### Problem to solve
Look through the entries below and show every line containing the word "help".

### Records provided
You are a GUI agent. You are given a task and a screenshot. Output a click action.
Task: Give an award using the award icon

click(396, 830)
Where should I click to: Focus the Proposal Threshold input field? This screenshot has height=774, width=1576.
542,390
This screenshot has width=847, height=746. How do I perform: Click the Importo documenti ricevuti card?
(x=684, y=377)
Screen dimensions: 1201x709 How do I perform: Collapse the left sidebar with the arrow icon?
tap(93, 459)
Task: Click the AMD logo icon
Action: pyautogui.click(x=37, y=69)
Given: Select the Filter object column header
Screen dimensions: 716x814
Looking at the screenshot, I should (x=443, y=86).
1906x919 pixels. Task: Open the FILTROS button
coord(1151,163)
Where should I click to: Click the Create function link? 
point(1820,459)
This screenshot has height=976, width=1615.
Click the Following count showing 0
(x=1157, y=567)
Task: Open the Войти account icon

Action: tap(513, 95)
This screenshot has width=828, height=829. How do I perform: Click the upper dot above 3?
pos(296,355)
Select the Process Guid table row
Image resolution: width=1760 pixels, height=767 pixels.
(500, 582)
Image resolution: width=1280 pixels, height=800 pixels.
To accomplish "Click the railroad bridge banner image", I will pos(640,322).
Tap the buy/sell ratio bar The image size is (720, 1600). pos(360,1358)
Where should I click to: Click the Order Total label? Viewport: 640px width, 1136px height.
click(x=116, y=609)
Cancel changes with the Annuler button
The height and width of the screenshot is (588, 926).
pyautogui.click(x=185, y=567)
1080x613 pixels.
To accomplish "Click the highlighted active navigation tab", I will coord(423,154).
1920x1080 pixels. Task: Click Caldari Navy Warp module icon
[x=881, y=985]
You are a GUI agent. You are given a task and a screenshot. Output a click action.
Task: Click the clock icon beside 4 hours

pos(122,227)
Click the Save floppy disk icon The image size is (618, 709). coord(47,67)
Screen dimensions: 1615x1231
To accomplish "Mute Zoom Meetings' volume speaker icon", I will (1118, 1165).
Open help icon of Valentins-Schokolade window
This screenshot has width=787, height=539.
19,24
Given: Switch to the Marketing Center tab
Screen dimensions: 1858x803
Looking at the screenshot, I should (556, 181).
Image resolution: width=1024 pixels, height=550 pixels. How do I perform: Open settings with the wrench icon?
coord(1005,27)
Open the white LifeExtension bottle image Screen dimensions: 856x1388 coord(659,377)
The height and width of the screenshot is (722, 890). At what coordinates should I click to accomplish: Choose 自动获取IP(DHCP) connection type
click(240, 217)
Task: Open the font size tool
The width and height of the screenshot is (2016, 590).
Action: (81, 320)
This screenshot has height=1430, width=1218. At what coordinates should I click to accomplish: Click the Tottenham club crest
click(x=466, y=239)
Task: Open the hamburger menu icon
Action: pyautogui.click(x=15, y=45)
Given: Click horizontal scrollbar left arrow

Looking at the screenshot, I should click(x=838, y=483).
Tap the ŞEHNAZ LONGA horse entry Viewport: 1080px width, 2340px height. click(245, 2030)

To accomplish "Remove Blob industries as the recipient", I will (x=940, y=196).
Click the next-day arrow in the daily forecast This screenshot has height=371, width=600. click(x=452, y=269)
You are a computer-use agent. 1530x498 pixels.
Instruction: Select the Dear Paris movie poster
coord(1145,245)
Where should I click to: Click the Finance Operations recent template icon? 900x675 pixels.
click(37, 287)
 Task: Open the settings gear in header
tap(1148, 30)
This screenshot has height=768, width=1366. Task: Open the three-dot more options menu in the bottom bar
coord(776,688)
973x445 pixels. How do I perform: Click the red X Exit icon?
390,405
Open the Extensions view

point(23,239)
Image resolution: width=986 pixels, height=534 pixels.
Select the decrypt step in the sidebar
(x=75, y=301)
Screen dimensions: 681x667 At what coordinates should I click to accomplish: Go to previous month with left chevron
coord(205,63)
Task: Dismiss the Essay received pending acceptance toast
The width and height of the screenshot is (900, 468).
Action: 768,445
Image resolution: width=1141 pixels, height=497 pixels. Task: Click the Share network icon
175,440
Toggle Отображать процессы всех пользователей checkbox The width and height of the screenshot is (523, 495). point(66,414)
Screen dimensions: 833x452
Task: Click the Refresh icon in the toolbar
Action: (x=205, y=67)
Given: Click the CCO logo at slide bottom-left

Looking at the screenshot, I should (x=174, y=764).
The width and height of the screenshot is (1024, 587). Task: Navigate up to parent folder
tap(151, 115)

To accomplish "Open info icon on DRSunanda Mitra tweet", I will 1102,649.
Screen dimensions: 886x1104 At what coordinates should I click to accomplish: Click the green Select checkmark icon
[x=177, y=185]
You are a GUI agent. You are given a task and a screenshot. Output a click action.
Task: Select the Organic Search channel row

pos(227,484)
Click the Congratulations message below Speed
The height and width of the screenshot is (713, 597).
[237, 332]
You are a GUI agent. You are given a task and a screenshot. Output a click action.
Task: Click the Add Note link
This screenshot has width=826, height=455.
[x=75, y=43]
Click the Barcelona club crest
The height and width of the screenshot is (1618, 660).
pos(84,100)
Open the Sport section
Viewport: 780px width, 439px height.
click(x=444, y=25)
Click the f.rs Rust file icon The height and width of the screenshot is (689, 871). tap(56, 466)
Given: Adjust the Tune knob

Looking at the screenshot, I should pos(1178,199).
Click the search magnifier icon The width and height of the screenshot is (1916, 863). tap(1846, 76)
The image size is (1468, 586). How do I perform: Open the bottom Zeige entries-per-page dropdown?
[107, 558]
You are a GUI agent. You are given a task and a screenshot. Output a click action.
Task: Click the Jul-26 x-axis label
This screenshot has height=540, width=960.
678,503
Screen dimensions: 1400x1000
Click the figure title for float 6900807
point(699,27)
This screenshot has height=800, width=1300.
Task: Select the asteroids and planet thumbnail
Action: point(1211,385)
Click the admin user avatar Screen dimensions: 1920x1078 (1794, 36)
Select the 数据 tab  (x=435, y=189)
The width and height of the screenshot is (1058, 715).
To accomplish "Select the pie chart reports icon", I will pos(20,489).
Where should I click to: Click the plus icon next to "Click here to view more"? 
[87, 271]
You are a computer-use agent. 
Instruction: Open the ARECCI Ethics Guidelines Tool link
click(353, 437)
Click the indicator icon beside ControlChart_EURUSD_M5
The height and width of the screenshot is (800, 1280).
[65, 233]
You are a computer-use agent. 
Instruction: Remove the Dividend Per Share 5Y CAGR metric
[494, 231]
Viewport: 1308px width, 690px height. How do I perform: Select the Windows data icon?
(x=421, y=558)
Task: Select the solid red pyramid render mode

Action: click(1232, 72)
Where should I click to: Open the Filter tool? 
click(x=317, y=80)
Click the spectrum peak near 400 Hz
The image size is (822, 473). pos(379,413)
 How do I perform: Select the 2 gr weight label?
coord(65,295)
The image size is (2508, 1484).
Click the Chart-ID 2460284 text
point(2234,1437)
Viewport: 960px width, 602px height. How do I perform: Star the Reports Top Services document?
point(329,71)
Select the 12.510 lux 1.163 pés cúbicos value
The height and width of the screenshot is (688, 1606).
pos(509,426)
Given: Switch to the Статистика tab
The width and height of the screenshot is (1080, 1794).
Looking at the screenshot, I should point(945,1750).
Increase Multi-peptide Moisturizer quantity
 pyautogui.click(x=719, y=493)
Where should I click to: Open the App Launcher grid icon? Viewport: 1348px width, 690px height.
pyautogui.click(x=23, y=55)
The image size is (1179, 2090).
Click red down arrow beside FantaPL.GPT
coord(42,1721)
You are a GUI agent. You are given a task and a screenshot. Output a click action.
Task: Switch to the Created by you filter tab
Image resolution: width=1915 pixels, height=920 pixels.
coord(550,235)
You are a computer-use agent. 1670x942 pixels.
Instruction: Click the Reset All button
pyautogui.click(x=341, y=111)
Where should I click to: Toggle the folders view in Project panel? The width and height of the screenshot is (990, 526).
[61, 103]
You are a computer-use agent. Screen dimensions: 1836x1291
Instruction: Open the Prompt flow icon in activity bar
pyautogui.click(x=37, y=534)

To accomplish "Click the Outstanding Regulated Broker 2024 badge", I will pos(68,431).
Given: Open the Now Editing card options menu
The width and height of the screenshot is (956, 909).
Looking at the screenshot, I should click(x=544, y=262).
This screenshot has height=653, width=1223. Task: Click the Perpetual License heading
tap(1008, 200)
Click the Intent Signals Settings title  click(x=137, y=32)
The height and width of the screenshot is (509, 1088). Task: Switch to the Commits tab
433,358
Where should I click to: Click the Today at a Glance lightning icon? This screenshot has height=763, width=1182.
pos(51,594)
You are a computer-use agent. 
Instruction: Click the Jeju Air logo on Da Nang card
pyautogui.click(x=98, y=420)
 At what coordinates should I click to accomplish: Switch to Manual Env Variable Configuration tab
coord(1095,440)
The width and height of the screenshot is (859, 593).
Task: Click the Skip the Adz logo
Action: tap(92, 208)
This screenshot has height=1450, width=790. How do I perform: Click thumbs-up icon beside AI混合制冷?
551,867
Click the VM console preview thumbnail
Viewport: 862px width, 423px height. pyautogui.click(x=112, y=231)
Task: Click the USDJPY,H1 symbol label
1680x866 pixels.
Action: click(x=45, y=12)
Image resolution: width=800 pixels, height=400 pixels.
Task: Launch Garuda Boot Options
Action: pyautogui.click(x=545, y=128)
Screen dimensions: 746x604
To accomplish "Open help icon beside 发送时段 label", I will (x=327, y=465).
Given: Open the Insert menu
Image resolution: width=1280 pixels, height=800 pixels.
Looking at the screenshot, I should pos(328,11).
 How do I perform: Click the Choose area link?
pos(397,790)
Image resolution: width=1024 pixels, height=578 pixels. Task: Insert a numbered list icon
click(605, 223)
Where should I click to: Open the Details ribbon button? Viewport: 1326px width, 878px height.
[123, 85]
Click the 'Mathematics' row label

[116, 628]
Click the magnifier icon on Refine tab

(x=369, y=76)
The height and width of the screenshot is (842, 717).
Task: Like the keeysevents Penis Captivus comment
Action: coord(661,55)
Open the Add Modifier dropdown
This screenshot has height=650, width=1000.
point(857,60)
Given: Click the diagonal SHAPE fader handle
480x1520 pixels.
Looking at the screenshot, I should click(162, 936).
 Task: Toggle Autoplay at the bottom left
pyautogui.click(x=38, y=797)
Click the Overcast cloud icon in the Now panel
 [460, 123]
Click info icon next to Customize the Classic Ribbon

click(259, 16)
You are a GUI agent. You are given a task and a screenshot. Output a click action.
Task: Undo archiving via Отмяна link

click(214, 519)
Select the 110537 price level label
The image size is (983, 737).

### Task answer
Open help icon of Valentins-Schokolade window
To accomplish "Open help icon beside 发送时段 label", I will (x=327, y=465).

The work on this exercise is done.